Enter any bogus password you like and the system will grant you access.
Apple pledged to review its software development process in early December 2017, after a researcher discovered a bug that could give hackers total control of vulnerable machines.
‘We greatly regret this error and we apologize to all Mac users,’ Apple said in a statement at the time.
‘Our customers deserve better. We are auditing our development processes to help prevent this from happening again.’
To exploit the bug, a hacker would need to have physical access to a vulnerable Mac when a user is logged on to the computer.
The attacker would then need to change settings on the computer to establish a ‘root’ account, which they could later access.
Root accounts give users complete control over a machine.
‘Security is a top priority for every Apple product, and regrettably we stumbled with this release of Mac OS,’ Apple said in its statement.
Apple confirmed that almost all of its devices are affected by Intel and Arm chip ‘design flaws’ that could expose billions of people’s personal data to cyber criminals.
The flaws leave the devices open to the devastating ‘Meltdown’ and ‘Spectre’ bugs, discovered by security researchers.
The tech company warned its customers to only download software for its platforms from trusted sources, like the App Store.

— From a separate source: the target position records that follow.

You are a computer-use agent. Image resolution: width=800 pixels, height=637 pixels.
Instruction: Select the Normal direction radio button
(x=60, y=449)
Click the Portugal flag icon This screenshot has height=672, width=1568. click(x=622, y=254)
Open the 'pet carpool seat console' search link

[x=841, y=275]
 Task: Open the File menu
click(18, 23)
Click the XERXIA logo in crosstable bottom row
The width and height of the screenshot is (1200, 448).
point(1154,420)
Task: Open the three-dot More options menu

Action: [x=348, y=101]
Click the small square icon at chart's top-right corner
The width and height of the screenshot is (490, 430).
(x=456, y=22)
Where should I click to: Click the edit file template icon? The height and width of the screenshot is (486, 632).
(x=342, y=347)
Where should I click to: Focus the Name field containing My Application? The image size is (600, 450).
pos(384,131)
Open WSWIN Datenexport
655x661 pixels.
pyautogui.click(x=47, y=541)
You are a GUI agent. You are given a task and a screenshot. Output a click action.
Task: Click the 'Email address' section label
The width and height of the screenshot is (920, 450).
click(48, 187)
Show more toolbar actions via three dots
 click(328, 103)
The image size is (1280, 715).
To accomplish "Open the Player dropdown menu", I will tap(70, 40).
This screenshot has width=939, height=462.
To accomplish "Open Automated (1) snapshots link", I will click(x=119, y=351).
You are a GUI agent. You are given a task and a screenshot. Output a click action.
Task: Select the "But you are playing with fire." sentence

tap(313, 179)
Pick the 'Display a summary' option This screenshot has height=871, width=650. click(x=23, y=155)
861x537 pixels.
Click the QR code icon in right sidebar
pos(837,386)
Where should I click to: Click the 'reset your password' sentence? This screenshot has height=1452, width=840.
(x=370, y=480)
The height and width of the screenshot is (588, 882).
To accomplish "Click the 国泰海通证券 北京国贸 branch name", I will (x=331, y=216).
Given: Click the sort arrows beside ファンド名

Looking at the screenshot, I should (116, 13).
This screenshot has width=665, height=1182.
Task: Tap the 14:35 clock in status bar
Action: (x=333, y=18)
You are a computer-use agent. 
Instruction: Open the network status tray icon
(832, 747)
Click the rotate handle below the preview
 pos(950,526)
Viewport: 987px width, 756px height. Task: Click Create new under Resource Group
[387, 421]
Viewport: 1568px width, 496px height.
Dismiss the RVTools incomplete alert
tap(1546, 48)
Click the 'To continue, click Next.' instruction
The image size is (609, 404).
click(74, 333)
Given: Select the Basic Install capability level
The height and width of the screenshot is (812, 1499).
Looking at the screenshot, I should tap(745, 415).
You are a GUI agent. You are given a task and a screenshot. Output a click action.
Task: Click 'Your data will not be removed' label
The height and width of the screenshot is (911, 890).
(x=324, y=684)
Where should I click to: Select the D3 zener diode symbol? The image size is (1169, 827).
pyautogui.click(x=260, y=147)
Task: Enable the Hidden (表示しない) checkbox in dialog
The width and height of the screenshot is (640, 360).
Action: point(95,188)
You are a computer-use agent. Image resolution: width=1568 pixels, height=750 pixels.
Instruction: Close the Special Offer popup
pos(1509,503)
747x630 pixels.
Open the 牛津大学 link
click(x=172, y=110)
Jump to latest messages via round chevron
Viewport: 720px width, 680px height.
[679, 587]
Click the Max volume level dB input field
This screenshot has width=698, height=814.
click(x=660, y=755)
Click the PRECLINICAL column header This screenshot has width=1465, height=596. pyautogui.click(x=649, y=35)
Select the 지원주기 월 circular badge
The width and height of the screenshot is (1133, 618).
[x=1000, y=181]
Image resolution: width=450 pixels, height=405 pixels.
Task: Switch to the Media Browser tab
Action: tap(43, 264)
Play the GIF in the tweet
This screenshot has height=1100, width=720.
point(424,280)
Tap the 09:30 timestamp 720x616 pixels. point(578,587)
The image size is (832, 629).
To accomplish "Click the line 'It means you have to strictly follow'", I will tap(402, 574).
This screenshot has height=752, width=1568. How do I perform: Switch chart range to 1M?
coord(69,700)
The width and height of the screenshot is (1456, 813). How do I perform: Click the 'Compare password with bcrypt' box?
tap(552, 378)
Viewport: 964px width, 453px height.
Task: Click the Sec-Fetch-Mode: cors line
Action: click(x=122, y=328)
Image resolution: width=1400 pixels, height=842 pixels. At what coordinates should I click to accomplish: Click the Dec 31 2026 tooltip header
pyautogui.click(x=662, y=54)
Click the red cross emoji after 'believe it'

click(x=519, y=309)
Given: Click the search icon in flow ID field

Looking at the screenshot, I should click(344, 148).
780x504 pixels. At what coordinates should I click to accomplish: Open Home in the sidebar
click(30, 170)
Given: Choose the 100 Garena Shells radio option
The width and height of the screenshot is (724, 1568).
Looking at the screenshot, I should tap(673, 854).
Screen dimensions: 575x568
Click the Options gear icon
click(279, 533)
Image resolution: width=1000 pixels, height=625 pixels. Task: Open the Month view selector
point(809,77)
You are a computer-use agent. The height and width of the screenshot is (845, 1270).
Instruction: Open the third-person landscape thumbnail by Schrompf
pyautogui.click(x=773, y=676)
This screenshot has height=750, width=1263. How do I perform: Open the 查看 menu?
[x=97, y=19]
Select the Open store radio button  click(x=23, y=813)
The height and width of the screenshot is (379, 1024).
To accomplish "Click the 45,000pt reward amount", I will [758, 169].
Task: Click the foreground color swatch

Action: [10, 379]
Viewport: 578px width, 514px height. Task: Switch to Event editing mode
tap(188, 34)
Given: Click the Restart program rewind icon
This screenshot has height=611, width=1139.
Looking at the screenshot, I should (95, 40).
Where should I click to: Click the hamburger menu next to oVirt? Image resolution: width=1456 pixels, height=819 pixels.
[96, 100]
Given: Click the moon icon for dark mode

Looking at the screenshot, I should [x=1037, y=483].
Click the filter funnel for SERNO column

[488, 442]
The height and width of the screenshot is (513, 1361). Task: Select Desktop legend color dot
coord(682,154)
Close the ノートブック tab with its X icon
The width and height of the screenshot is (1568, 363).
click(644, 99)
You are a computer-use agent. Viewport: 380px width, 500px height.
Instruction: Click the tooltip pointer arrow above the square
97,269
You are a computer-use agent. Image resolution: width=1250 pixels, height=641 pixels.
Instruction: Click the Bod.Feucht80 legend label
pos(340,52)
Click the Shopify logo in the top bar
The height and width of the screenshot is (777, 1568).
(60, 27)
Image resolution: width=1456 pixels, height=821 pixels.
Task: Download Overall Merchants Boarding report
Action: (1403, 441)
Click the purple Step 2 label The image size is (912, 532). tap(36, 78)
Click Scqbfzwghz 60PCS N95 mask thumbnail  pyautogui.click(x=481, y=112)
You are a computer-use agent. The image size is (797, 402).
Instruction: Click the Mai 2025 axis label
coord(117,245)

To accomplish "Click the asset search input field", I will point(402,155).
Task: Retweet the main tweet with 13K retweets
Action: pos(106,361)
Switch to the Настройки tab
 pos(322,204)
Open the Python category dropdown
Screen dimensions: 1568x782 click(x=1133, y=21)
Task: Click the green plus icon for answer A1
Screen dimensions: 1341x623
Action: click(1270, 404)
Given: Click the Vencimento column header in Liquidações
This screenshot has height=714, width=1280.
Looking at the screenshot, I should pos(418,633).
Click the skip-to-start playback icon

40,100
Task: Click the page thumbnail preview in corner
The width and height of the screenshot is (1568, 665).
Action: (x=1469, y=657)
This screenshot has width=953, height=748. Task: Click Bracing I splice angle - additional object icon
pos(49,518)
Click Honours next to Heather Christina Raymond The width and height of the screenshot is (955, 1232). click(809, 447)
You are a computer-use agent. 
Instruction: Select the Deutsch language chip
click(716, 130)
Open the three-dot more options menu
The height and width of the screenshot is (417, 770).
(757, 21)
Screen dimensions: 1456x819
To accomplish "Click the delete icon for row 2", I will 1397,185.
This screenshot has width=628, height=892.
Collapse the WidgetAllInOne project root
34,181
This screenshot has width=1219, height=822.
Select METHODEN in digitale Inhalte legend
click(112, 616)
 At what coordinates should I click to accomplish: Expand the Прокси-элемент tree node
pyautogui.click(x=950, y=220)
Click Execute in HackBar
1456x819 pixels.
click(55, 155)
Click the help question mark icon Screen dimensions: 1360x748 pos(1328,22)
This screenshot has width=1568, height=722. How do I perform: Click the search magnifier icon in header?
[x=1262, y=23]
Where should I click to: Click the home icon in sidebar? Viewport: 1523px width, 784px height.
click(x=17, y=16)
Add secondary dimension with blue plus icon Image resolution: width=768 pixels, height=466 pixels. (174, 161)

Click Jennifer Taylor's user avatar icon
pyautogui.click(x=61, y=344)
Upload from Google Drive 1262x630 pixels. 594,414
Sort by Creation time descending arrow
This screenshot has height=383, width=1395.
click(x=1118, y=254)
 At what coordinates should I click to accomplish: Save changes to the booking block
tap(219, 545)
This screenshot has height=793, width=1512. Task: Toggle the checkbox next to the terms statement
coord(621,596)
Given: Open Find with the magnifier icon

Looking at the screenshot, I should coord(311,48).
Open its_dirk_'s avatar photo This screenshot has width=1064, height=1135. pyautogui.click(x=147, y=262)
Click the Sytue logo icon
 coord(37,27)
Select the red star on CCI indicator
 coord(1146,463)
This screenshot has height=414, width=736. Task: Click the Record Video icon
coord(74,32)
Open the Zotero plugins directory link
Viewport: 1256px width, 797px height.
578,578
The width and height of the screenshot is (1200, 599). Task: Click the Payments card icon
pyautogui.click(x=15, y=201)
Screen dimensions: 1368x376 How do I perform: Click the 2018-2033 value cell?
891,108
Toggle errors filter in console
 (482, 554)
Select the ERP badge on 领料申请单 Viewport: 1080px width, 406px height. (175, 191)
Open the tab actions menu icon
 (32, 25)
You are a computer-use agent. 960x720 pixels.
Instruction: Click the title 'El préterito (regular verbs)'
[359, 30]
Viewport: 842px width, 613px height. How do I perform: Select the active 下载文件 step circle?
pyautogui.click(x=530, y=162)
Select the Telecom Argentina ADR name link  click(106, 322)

Meltdown is a flaw that affects laptops, desktop computers and internet servers with Intel chips.
It lets hackers bypass the hardware barrier between applications run by users and the computer’s kernel memory.
This has the potential to let hackers access the content of this portion of a computer’s memory.
This would enable them to steal data, such as passwords saved in web browsers.
Spectre affects chips from Intel, AMD and ARM and lets hackers potentially trick otherwise error-free applications into giving up secret information.
‘Spectre’ affects chips in smartphones and tablets, as well as computer chips from Intel and Advanced Micro Devices Inc.